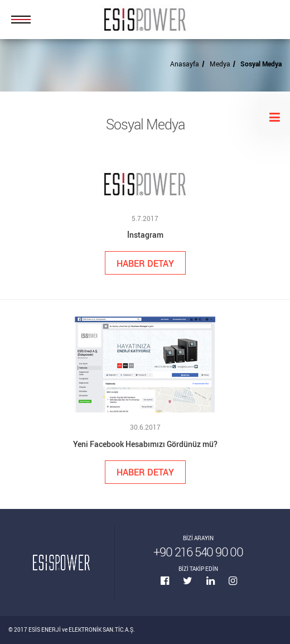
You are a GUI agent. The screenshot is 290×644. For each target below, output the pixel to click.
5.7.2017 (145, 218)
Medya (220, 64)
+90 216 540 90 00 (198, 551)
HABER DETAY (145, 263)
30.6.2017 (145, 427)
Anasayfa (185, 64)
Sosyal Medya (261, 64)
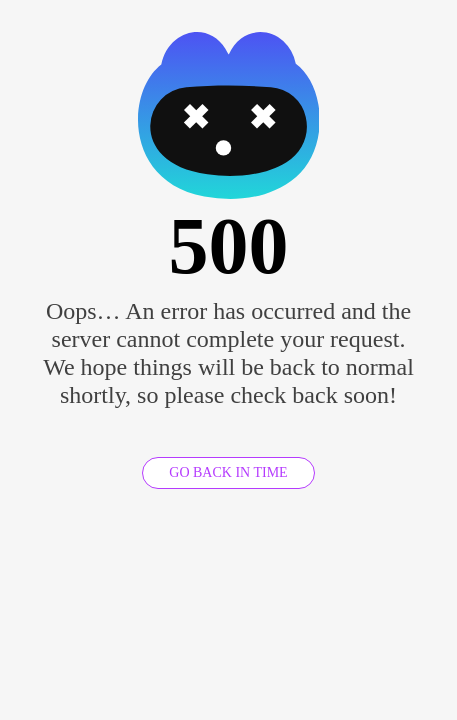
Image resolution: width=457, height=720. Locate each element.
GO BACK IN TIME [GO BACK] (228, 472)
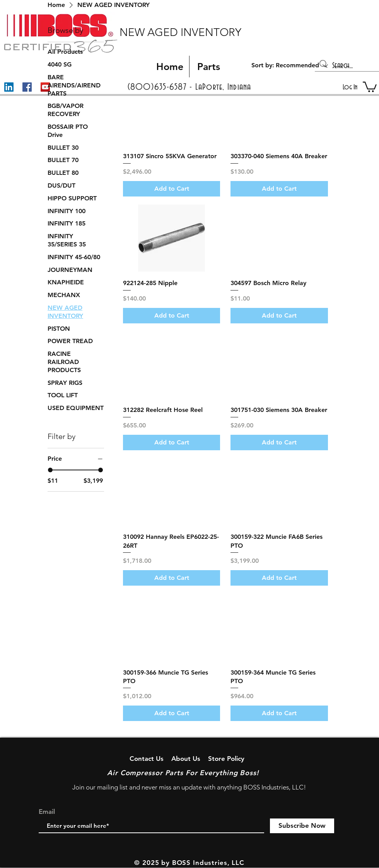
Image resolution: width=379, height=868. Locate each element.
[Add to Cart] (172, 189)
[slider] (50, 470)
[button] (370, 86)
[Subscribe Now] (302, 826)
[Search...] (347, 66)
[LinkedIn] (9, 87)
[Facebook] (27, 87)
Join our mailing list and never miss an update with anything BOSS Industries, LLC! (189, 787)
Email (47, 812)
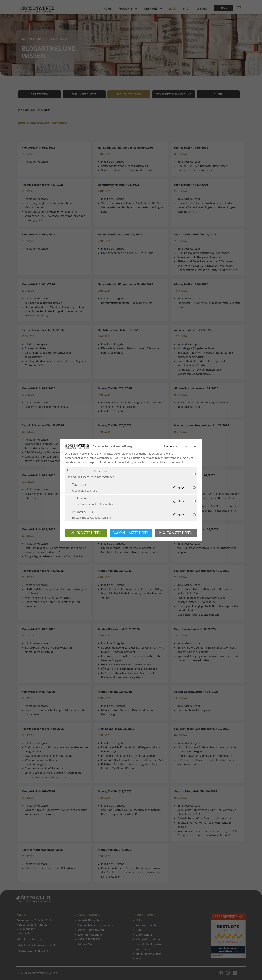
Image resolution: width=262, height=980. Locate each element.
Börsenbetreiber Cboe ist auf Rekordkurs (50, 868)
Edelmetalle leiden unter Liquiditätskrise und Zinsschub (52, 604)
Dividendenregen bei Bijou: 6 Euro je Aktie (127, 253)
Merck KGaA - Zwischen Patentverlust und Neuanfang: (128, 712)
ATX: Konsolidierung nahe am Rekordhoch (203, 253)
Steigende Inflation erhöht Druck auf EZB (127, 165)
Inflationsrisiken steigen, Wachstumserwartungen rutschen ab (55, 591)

--

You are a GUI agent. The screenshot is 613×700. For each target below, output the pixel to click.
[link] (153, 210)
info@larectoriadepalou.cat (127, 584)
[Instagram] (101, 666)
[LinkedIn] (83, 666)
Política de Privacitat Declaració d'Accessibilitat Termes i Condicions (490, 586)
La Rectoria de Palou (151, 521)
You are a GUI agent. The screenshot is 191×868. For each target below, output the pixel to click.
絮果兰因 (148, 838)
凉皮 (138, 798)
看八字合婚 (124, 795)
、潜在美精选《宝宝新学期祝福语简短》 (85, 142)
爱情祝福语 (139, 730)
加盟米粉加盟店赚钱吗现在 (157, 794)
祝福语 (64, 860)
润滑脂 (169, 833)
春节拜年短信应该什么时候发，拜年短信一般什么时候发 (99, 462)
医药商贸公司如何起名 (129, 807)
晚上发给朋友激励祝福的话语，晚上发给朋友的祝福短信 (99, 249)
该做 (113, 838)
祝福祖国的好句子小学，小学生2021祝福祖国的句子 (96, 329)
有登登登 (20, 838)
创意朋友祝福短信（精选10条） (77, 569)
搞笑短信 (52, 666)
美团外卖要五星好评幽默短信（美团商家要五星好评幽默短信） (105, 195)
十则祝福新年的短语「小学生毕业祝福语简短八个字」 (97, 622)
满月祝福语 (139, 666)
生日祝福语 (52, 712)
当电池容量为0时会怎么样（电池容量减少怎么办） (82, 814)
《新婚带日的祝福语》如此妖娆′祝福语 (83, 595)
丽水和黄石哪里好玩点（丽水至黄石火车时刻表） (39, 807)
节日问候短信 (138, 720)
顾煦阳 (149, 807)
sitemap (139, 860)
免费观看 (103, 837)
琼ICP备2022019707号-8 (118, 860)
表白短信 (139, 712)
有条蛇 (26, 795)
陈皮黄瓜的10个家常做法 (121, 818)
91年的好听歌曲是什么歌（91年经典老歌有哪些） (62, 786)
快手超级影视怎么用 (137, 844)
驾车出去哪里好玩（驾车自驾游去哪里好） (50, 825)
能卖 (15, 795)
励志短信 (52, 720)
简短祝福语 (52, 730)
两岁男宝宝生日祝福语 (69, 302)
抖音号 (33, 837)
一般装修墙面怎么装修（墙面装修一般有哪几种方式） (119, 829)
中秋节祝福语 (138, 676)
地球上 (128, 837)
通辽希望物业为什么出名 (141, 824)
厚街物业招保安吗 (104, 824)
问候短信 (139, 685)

* **What is required**
Duplicate the listing lines between the one holding "抖音号 (33, 837)" and the one holding "问候短信 (139, 685)", inclusive.

* **Right answer**
抖音号 (33, 837)
一般装修墙面怎么装修（墙面装修一般有哪几种方式） (119, 829)
中秋节祝福语 (138, 676)
地球上 (128, 837)
通辽希望物业为什么出名 (141, 824)
厚街物业招保安吗 (104, 824)
问候短信 (139, 685)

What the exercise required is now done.